* GIVEN INFORMATION *
-------

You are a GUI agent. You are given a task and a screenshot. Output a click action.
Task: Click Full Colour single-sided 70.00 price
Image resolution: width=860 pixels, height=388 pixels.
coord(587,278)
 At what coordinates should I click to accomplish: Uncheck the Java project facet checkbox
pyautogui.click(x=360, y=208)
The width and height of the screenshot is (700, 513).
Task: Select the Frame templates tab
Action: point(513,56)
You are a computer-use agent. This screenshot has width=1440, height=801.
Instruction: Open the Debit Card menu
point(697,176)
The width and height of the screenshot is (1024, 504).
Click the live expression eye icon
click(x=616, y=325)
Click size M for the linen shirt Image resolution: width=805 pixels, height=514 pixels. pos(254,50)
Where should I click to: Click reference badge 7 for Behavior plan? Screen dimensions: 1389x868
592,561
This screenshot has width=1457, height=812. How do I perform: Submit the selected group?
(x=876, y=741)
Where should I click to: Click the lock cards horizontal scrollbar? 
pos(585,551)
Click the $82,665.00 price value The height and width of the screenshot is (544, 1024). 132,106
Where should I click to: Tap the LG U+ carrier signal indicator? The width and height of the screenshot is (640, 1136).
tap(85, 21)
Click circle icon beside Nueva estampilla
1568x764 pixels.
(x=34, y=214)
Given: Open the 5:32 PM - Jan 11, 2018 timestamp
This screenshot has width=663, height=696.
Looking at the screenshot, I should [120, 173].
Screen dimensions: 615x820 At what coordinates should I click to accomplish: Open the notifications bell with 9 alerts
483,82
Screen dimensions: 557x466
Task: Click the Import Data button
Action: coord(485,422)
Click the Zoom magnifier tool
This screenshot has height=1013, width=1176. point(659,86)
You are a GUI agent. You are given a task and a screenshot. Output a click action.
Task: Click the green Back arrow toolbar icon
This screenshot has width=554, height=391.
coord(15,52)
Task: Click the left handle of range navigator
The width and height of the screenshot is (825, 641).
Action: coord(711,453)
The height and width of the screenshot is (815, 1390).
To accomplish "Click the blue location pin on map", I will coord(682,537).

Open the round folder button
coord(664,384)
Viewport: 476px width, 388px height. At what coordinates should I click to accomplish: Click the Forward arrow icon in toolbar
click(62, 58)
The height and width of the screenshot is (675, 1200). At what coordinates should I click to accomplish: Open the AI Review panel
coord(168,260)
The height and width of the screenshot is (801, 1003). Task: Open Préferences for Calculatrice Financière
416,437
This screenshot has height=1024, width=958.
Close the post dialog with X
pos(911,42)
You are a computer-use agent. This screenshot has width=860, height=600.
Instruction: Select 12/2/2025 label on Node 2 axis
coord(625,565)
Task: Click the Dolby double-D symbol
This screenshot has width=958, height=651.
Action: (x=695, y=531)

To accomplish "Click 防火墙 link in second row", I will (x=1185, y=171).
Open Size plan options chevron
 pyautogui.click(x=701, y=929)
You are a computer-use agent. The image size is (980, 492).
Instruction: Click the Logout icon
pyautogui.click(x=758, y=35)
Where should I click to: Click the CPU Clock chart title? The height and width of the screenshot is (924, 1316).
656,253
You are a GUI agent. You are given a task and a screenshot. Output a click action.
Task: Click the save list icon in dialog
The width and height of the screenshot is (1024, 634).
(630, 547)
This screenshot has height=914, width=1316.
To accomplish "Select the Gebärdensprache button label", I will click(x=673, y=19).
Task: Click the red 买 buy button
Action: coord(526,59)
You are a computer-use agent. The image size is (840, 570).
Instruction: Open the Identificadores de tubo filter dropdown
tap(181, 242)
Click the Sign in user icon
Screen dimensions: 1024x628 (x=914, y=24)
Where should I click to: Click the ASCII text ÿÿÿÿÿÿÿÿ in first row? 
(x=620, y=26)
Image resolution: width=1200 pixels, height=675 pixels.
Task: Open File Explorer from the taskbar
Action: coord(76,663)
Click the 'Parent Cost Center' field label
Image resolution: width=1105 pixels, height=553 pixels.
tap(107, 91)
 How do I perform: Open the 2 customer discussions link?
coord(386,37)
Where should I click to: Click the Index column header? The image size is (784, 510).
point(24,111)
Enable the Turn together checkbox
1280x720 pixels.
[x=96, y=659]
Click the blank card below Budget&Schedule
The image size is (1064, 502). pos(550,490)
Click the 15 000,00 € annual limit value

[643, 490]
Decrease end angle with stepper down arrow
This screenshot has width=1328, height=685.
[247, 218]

-------

* EXERCISE AIM *
Word for word, set down all of the material.

* RESULT OF THE TASK *
You are a GUI agent. You are given a task and a screenshot. Output a click action.
Task: Click Full Colour single-sided 70.00 price
Image resolution: width=860 pixels, height=388 pixels.
coord(587,278)
 At what coordinates should I click to accomplish: Uncheck the Java project facet checkbox
pyautogui.click(x=360, y=208)
The width and height of the screenshot is (700, 513).
Task: Select the Frame templates tab
Action: point(513,56)
You are a computer-use agent. This screenshot has width=1440, height=801.
Instruction: Open the Debit Card menu
point(697,176)
The width and height of the screenshot is (1024, 504).
Click the live expression eye icon
click(x=616, y=325)
Click size M for the linen shirt Image resolution: width=805 pixels, height=514 pixels. pos(254,50)
Where should I click to: Click reference badge 7 for Behavior plan? Screen dimensions: 1389x868
592,561
This screenshot has width=1457, height=812. How do I perform: Submit the selected group?
(x=876, y=741)
Where should I click to: Click the lock cards horizontal scrollbar? 
pos(585,551)
Click the $82,665.00 price value The height and width of the screenshot is (544, 1024). 132,106
Where should I click to: Tap the LG U+ carrier signal indicator? The width and height of the screenshot is (640, 1136).
tap(85, 21)
Click circle icon beside Nueva estampilla
1568x764 pixels.
(x=34, y=214)
Given: Open the 5:32 PM - Jan 11, 2018 timestamp
This screenshot has width=663, height=696.
Looking at the screenshot, I should [120, 173].
Screen dimensions: 615x820 At what coordinates should I click to accomplish: Open the notifications bell with 9 alerts
483,82
Screen dimensions: 557x466
Task: Click the Import Data button
Action: coord(485,422)
Click the Zoom magnifier tool
This screenshot has height=1013, width=1176. point(659,86)
You are a GUI agent. You are given a task and a screenshot. Output a click action.
Task: Click the green Back arrow toolbar icon
This screenshot has width=554, height=391.
coord(15,52)
Task: Click the left handle of range navigator
The width and height of the screenshot is (825, 641).
Action: coord(711,453)
The height and width of the screenshot is (815, 1390).
To accomplish "Click the blue location pin on map", I will coord(682,537).

Open the round folder button
coord(664,384)
Viewport: 476px width, 388px height. At what coordinates should I click to accomplish: Click the Forward arrow icon in toolbar
click(62, 58)
The height and width of the screenshot is (675, 1200). At what coordinates should I click to accomplish: Open the AI Review panel
coord(168,260)
The height and width of the screenshot is (801, 1003). Task: Open Préferences for Calculatrice Financière
416,437
This screenshot has height=1024, width=958.
Close the post dialog with X
pos(911,42)
You are a computer-use agent. This screenshot has width=860, height=600.
Instruction: Select 12/2/2025 label on Node 2 axis
coord(625,565)
Task: Click the Dolby double-D symbol
This screenshot has width=958, height=651.
Action: (x=695, y=531)

To accomplish "Click 防火墙 link in second row", I will (x=1185, y=171).
Open Size plan options chevron
 pyautogui.click(x=701, y=929)
You are a computer-use agent. The image size is (980, 492).
Instruction: Click the Logout icon
pyautogui.click(x=758, y=35)
Where should I click to: Click the CPU Clock chart title? The height and width of the screenshot is (924, 1316).
656,253
You are a GUI agent. You are given a task and a screenshot. Output a click action.
Task: Click the save list icon in dialog
The width and height of the screenshot is (1024, 634).
(630, 547)
This screenshot has height=914, width=1316.
To accomplish "Select the Gebärdensprache button label", I will click(x=673, y=19).
Task: Click the red 买 buy button
Action: coord(526,59)
You are a computer-use agent. The image size is (840, 570).
Instruction: Open the Identificadores de tubo filter dropdown
tap(181, 242)
Click the Sign in user icon
Screen dimensions: 1024x628 (x=914, y=24)
Where should I click to: Click the ASCII text ÿÿÿÿÿÿÿÿ in first row? 
(x=620, y=26)
Image resolution: width=1200 pixels, height=675 pixels.
Task: Open File Explorer from the taskbar
Action: coord(76,663)
Click the 'Parent Cost Center' field label
Image resolution: width=1105 pixels, height=553 pixels.
tap(107, 91)
 How do I perform: Open the 2 customer discussions link?
coord(386,37)
Where should I click to: Click the Index column header? The image size is (784, 510).
point(24,111)
Enable the Turn together checkbox
1280x720 pixels.
[x=96, y=659]
Click the blank card below Budget&Schedule
The image size is (1064, 502). pos(550,490)
Click the 15 000,00 € annual limit value

[643, 490]
Decrease end angle with stepper down arrow
This screenshot has width=1328, height=685.
[247, 218]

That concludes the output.